This is fitting, since both the USA and Canada celebrate their independence this week. Yesterday was Canada Day, and Thursday is Independence Day.
You’ve heard the national anthem play a thousand times. Or more.
Yet every time you hear it, you pay attention. You stand tall. You remove your hat.
Some singers create anthems. Anthems force you to pay attention, and when you hear them years later you pay attention again. Bob Dylan, Bruce Springsteen, The Foo Fighters, Elton John, and Pearl Jam sing anthems. They create powerful pieces of music about things they really care about, and those songs connect with people on that powerful personal level.
Other singers create songs. Songs live in the moment, and they are fun to sing along to before they fade away into history.

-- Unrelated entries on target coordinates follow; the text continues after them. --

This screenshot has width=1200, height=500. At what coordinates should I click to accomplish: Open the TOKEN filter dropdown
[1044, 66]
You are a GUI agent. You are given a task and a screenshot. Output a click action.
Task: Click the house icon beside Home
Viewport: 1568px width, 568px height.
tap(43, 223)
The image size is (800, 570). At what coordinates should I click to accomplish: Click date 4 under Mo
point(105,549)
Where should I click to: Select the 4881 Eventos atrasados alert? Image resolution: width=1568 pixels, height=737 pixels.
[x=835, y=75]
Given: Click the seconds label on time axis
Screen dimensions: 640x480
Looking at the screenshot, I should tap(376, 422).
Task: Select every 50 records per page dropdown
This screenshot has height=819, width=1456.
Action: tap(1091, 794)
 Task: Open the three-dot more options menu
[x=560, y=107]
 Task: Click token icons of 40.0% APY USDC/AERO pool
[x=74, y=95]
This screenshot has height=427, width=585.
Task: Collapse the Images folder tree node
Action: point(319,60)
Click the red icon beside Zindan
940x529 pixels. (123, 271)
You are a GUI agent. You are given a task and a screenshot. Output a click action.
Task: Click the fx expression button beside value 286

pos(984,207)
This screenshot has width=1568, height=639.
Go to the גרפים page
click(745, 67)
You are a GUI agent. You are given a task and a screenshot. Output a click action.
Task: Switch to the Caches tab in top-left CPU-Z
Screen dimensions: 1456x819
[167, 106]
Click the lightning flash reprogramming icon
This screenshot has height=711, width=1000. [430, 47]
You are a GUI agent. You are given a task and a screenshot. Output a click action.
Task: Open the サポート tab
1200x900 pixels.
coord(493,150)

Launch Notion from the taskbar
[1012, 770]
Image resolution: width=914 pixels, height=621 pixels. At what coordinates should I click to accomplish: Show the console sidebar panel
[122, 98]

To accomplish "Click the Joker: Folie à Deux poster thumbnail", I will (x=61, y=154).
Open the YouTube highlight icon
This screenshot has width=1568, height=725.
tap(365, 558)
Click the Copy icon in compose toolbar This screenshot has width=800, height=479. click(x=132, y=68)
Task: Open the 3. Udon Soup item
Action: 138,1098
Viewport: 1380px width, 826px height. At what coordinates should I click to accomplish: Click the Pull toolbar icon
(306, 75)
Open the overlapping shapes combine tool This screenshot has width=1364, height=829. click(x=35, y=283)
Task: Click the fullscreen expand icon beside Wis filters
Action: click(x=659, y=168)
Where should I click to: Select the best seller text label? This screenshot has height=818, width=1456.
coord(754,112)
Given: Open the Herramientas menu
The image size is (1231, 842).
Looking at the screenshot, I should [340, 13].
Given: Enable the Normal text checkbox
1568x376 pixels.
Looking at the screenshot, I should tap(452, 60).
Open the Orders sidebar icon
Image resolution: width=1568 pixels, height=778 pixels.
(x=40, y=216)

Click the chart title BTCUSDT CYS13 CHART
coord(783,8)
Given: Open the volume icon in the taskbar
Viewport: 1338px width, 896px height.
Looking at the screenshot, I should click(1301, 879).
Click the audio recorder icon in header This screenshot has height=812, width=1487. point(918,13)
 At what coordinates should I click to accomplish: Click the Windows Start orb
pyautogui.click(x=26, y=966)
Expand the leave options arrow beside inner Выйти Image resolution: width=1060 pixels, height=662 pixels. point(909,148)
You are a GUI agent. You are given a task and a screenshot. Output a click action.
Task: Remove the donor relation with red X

One Direction, Britney Spears, Fergie, and Robin Thicke create songs. We love them, we dance to them, we sing along to them, and when we’ve heard them enough we put them away and forget about them.
Does your business create songs or anthems?
There isn’t a right way or wrong way, but you have to choose one or the other.
You can create powerful movements about things that matter deeply to you. You can pour your heart into it, sharing your passion with others in your tribe. Your tribe might not be massive, but they will pay a premium for the special experience you provide. You’ll be making friends and fans for life if you speak to people’s hearts this way.
Or you can create consumables that come and go, serve a fun purpose in the moment, and get replaced by new fads relatively quickly. You might attract a larger customer base in the short term, but they’ll leave as soon as a shiny new thing comes along. And you’ll have to work on volume, because nobody is paying a premium for things that don’t last.
Like I said, there are plenty of cases to be made on both sides of the songs vs. anthems argument.
Just make sure you know which side you fall on, because your entire business strategy depends on it.